Every line between the top of the data below and the line with "Tap the paperclip", both ends included, must be retyped exactly.

----

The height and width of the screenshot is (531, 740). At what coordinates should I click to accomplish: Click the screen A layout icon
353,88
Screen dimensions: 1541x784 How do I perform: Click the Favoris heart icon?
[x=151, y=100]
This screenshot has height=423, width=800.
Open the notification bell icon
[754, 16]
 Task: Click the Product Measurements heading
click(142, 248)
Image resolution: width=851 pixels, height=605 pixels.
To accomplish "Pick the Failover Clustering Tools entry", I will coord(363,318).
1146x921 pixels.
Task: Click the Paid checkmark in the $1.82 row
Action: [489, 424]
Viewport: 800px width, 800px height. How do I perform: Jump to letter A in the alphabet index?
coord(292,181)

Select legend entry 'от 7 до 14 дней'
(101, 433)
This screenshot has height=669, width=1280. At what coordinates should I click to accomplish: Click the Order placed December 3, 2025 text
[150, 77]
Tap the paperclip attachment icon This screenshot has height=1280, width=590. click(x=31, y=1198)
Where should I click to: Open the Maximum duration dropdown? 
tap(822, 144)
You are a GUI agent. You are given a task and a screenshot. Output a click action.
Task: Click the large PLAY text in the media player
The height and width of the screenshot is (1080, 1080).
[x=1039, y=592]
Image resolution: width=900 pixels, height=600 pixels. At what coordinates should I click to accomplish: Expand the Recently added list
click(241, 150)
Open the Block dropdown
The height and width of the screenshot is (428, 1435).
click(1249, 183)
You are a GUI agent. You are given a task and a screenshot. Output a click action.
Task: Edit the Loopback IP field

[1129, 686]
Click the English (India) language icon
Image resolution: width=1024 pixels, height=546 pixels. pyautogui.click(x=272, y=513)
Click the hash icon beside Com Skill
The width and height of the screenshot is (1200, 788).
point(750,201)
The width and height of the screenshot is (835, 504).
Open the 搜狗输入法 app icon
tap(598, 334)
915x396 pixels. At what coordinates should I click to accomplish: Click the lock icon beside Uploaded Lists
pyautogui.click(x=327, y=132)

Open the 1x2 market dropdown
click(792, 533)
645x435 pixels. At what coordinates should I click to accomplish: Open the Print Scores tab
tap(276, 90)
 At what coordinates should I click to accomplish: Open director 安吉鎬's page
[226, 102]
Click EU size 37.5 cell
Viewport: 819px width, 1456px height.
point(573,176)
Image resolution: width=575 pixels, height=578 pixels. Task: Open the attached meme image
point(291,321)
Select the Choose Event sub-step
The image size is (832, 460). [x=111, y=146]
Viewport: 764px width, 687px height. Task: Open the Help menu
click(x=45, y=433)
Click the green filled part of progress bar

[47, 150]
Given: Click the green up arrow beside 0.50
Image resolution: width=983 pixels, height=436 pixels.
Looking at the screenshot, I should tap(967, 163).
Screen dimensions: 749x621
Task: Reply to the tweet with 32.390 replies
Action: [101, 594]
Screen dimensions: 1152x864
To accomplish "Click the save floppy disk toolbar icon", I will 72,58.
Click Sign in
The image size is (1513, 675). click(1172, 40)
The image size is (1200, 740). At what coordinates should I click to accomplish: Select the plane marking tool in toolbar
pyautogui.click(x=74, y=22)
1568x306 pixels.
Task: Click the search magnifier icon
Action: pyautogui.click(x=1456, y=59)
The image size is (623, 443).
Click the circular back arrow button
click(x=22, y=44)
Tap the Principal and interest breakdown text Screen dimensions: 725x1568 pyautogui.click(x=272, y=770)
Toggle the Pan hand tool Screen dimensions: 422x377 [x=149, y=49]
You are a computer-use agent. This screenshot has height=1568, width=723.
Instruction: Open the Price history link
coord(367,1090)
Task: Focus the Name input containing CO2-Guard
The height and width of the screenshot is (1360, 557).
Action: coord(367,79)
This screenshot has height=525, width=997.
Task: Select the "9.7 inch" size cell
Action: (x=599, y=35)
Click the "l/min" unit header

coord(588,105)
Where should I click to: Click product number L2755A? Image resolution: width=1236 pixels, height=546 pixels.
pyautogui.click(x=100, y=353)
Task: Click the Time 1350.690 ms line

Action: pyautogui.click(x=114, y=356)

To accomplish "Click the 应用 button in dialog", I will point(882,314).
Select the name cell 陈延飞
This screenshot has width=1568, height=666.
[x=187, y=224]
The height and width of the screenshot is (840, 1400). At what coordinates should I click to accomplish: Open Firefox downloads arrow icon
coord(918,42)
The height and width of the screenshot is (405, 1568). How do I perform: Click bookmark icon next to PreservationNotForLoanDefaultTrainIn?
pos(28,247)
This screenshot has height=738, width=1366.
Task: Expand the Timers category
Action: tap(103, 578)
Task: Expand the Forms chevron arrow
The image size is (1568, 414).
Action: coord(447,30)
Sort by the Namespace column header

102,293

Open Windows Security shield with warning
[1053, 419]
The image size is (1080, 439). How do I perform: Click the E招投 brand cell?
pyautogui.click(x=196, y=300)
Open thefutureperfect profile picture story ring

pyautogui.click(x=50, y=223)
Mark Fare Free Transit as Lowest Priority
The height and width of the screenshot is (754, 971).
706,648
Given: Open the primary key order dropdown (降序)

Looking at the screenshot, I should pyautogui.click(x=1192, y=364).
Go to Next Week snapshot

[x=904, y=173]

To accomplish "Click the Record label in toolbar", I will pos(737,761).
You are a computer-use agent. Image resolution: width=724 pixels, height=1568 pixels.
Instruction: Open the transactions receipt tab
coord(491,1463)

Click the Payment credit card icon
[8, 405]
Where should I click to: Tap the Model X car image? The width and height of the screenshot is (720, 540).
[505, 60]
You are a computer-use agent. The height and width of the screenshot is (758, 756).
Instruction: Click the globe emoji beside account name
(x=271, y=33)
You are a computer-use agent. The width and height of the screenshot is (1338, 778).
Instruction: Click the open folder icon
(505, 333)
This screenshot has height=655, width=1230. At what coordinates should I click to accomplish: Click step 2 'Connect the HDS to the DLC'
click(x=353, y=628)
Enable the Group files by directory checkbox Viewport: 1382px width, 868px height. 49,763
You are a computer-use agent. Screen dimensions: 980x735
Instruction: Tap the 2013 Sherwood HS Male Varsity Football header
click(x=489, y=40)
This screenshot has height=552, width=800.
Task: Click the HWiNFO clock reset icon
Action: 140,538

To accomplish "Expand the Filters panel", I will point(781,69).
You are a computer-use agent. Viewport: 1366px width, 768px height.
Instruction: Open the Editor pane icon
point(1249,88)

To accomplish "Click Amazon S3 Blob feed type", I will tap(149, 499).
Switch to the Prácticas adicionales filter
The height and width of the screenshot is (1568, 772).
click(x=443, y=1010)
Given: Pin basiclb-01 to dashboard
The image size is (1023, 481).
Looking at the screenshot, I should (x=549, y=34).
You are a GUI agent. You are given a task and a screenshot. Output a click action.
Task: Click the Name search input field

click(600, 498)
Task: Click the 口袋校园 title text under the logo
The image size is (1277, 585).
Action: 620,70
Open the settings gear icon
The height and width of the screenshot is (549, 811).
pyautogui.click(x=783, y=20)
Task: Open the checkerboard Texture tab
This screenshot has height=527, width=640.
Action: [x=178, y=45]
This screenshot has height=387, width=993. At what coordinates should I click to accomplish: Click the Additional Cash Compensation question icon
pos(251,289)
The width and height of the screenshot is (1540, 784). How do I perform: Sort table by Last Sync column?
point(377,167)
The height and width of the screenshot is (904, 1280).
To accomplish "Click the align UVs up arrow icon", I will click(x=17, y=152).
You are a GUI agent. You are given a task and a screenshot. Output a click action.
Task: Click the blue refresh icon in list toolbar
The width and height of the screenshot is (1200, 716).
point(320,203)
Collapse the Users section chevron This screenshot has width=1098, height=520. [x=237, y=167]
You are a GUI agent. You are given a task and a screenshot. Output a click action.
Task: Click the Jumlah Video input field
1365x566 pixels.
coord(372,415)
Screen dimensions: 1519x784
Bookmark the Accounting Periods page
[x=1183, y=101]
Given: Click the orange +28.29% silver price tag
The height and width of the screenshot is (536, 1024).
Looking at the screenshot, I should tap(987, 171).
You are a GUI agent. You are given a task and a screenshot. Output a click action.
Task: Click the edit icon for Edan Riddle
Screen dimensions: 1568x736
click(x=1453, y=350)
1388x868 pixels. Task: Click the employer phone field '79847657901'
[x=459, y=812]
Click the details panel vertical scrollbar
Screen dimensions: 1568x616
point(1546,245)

----

__WRITTEN RESPONSE__:
The height and width of the screenshot is (531, 740). At what coordinates should I click to accomplish: Click the screen A layout icon
353,88
Screen dimensions: 1541x784 How do I perform: Click the Favoris heart icon?
[x=151, y=100]
This screenshot has height=423, width=800.
Open the notification bell icon
[754, 16]
 Task: Click the Product Measurements heading
click(142, 248)
Image resolution: width=851 pixels, height=605 pixels.
To accomplish "Pick the Failover Clustering Tools entry", I will coord(363,318).
1146x921 pixels.
Task: Click the Paid checkmark in the $1.82 row
Action: [489, 424]
Viewport: 800px width, 800px height. How do I perform: Jump to letter A in the alphabet index?
coord(292,181)

Select legend entry 'от 7 до 14 дней'
(101, 433)
This screenshot has height=669, width=1280. At what coordinates should I click to accomplish: Click the Order placed December 3, 2025 text
[150, 77]
Tap the paperclip attachment icon This screenshot has height=1280, width=590. click(x=31, y=1198)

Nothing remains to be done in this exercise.